The future Senator Fetterman was “understandably surprised” by his wife’s response. He was probably also humiliated, embarrassed, mortified, hurt. Thomas Merton once made the observation that liberals are great at loving humanity but lousy at loving individual people. Even if she thinks a marriage might be in trouble, a decent wife and mother doesn’t just casually drop that information out of the blue in front of an innocent kid looking for some security. She certainly wouldn’t do that just to be theoretically “honest” about some remote possibility.
Gisele Fetterman’s cruel response to her son is unfortunate, because Radical Tenderness is a book that otherwise has a lot going for it. Fetterman thinks the world has gotten too brittle and angry and that allowing ourselves to be more vulnerable and experience tenderness with others would offer a remedy—a refreshing breeze of humanity.
The simple acceptance of tears can be a precursor to radically reimagining what it means to be respected, strong, and resilient,” Fetterman writes. “Softness also takes strength. It’s my mission—through exploring the role of tenderness in my own life and uplifting other examples of vulnerability in work, family, and life—to show that big feelings are nothing to be embarrassed about. That gentleness can be a superpower, not a liability. And that embracing our emotions and leaning into vulnerability is not a form of weakness, but rather a strength—one that is critical to social and cultural change. Doing so can transform the way we lead, treat one another, and prepare future generations to build a better, more empathetic world.

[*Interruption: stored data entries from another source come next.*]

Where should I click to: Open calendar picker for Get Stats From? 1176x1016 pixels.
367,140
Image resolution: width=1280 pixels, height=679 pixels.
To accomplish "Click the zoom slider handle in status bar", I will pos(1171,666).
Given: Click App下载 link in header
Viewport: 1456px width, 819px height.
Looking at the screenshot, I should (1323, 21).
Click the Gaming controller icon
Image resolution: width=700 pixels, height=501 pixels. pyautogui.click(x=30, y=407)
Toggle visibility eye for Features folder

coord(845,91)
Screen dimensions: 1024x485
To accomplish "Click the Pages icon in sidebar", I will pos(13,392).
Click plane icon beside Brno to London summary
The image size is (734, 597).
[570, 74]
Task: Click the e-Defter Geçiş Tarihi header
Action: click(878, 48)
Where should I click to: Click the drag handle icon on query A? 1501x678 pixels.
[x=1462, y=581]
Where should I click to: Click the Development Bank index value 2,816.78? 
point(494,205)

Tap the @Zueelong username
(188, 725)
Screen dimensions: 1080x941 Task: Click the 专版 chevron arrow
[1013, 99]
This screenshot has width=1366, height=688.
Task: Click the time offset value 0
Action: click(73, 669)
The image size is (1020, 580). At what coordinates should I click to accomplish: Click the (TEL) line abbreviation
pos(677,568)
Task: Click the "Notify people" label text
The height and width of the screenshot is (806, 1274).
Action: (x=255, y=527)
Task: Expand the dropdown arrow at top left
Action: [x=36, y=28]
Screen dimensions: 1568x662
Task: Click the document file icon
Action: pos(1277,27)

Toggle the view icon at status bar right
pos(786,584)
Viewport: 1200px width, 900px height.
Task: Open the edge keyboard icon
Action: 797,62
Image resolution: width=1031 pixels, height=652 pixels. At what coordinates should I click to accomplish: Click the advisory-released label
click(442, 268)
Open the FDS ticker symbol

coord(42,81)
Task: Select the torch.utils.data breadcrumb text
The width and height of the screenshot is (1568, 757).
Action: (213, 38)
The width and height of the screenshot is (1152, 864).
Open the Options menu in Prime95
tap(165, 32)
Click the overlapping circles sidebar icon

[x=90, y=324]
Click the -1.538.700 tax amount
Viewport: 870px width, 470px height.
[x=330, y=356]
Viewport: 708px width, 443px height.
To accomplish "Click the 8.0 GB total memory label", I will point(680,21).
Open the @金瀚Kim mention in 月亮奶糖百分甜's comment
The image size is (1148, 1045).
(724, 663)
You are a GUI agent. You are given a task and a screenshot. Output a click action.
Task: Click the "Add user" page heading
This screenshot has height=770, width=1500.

It’s difficult to argue against that message, even when the messenger is flawed. Nobody wants to suggest there would be something wrong with a kinder gentler world, but the problem with Radical Tenderness is that it doesn’t qualify its call for a new Fred Rogers ethos. (Mr. Rogers is, of course, a hero in Radical Tenderness).
“I am not suggesting that we all reduce ourselves to a puddle of tears and refuse to deal head on with life’s challenges,” Fetterman writes. “The opposite, really: I am suggesting we learn to sit with hard things, adapt when needed, and spread tenderness in a world that would have us remain hidden and disconnected. It takes openness and strength to feel the sometimes-difficult emotions that so many of us tamp down each and every day.”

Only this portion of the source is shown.